Many Democrats, meanwhile, are eager to prevent the Cadillac tax from taking hold because of its potential effect on union and public employee health plans. Democratic presidential hopeful Hillary Clinton notably released a statement in September supporting repeal of the tax, though she said the cost should be offset.

Other Revenue

A Republican budget reconciliation package that Obama vetoed Friday offers a roadmap to what other components in the health care law could be targeted.

Beyond the device, health insurance and Cadillac taxes, the package would scrap penalties on individuals and employers who refuse to comply with the health care law’s coverage mandates, as well as repealing in 2018 the law’s subsidies to help individuals buy health coverage through its insurance marketplaces and its expansion of Medicaid.

The reconciliation bill would also target an annual fee on brand name prescription drug manufacturers the Congressional Budget Office estimates would cost nearly $30 billion over a decade to repeal. A spokesman for the Pharmaceutical Research and Manufacturers of America declined to comment on whether the big industry trade group would push for relief, but health policy experts are skeptical given the growing public attention over rising drug prices.

“PhRMA is definitely trying to keep its head down,” Antos said.

Another potential target is the law’s levy on indoor tanning services, which CBO projects would cost a relatively modest $800 million over a decade to repeal.

Getting rid of the overhaul’s additional Medicare tax on high earners, meanwhile, has a much larger price tag of $123 billion over 10 years. Eliminating the health care law’s tax on net investment income of individuals, estates and trusts with earnings above certain thresholds would also prompt a significant drop in revenues, with an estimated cost of nearly $223 billion over a decade.

“If you look at where the money is in the bill, those taxes are probably not going to be politically popular to get rid of,” said Washington and Lee University law professor Timothy S. Jost, who supports the overhaul.

But efforts to repeal other revenue-raisers already have generated some bipartisan interest.

The House Ways and Means Committee advanced legislation with a handful of Democratic co-sponsors last year to scrap the law’s restriction on using health savings accounts to pay for over-the-counter drugs. Lawmakers also introduced a bill with some Democratic support to remove a requirement that insurers pay into a program that provides money to health plans that enroll high-cost individuals, though that program will phase out after 2016.

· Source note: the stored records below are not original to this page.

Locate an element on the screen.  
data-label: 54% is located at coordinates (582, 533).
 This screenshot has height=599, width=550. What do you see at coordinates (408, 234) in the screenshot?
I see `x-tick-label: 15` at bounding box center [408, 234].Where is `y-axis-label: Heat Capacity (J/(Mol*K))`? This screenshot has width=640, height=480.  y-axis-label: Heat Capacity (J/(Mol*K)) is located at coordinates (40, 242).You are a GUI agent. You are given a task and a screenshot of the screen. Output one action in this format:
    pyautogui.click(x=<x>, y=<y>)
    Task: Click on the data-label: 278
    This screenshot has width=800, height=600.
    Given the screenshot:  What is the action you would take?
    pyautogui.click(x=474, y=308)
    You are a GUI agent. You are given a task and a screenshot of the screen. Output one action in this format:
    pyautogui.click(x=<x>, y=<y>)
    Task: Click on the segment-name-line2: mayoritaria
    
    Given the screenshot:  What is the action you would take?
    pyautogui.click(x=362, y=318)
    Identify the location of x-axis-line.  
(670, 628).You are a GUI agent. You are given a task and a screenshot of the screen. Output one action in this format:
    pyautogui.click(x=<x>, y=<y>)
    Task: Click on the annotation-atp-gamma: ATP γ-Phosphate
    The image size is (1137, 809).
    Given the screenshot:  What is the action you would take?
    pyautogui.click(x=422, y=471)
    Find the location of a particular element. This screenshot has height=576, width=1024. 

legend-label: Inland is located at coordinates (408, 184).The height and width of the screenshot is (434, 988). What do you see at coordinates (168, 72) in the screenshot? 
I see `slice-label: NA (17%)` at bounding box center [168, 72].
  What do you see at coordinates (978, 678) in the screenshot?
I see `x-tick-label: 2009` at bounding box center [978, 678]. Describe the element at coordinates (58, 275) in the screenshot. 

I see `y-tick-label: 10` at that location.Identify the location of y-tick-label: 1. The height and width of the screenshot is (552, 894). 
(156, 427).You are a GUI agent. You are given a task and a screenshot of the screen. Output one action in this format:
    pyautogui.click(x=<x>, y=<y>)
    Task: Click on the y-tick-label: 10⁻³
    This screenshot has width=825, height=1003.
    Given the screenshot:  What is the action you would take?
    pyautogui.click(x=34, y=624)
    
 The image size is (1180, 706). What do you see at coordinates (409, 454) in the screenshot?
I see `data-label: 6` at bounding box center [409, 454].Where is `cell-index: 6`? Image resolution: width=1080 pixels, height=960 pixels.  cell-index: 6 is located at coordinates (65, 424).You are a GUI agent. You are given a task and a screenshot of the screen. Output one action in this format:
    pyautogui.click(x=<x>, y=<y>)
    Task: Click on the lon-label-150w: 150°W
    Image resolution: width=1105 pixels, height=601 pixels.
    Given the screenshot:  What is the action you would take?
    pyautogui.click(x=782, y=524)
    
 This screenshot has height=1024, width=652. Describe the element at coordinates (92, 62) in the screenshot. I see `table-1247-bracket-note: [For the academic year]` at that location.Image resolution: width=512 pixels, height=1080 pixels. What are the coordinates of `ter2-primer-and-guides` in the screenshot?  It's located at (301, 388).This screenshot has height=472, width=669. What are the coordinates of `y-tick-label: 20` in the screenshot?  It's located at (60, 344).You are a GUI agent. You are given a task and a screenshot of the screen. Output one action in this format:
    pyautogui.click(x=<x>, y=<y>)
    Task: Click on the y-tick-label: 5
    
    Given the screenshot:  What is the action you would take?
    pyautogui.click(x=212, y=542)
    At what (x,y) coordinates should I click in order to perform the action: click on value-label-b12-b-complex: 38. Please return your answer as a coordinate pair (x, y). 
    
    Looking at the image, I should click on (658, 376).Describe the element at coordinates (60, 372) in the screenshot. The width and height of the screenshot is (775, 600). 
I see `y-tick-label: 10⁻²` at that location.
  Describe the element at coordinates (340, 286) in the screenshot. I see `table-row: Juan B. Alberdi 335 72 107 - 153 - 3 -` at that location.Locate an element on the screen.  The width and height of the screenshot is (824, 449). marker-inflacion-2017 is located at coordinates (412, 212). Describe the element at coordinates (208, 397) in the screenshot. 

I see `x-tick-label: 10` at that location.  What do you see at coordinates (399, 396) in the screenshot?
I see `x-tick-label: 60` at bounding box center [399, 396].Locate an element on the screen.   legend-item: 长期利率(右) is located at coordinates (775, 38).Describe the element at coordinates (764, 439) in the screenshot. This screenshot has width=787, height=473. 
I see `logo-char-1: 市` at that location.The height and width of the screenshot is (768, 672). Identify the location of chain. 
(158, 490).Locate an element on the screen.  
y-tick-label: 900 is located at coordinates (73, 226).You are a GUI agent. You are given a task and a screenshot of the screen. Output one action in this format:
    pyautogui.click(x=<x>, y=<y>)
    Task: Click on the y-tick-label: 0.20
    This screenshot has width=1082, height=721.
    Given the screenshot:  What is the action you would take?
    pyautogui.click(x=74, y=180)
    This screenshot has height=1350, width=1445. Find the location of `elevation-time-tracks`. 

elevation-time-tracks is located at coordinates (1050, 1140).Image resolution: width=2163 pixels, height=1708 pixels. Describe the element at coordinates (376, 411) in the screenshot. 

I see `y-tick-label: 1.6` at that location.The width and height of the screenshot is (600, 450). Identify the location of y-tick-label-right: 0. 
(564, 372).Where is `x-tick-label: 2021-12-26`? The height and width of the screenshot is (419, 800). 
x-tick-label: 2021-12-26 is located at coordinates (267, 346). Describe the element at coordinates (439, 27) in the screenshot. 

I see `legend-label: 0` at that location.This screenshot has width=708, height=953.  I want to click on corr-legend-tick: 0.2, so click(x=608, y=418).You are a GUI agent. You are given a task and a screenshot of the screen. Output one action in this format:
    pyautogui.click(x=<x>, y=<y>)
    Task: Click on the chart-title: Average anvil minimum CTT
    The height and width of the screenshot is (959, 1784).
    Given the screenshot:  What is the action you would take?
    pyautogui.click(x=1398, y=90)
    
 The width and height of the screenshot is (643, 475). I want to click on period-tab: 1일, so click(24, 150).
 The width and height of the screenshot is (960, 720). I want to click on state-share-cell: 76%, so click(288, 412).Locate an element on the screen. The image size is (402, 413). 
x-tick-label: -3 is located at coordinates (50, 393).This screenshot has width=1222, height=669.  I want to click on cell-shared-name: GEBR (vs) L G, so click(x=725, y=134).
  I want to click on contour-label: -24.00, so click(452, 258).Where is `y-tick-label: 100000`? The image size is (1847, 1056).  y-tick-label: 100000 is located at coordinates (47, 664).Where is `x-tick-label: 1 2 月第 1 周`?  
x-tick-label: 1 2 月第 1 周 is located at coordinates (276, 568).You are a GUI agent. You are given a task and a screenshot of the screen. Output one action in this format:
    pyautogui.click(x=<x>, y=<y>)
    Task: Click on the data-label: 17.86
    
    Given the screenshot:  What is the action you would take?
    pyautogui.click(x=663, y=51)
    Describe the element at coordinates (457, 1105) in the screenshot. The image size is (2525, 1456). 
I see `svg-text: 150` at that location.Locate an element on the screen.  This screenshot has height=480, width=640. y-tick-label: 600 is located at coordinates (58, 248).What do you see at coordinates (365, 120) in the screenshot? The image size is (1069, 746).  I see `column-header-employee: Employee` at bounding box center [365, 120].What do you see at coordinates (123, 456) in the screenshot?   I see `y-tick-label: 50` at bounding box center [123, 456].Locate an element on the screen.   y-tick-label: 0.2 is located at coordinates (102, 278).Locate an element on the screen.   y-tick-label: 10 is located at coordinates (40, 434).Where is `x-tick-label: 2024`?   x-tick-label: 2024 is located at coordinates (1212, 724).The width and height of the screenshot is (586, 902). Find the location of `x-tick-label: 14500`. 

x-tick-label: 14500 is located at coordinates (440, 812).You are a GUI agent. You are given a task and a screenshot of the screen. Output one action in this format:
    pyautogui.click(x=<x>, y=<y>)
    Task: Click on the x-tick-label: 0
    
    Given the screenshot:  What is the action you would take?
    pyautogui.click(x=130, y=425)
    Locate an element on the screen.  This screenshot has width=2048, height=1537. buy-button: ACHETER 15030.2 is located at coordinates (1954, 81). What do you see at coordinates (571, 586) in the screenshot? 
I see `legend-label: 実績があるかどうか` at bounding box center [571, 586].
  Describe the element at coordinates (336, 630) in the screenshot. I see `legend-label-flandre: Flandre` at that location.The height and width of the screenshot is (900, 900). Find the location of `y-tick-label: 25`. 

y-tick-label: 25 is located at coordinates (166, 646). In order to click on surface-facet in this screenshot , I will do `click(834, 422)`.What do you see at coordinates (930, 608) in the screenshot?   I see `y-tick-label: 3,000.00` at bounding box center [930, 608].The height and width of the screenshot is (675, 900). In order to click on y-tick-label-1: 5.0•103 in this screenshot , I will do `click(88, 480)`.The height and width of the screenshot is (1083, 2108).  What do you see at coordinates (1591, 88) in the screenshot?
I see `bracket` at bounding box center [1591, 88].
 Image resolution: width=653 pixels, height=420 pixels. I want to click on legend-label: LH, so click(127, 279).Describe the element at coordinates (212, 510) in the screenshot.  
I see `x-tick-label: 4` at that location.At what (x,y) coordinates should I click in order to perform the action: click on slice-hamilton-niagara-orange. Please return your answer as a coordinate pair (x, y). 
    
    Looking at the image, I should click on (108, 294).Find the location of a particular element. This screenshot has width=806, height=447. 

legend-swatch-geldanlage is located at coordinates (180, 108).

In addition, the House passed legislation in June to scrap a Medicare cost-cutting board prescribed in the law that has yet to be implemented. Eleven Democrats joined Republicans in support of the measure — a count that would have been higher if the cost had not been offset by tapping the law’s funding for prevention and public health programs.

Neil Trautwein, vice president for health care policy at the National Retail Federation, said his group worked particularly hard on winning relief from the Cadillac tax and that he hopes the health law changes in the funding package are the “new normal.” Still, he predicted that attempts to stop more of the law’s taxes would receive strong pushback for the remainder of the Obama administration, especially outside of the government funding context.

“I don’t see any white flags over the White House,” Trautwein said.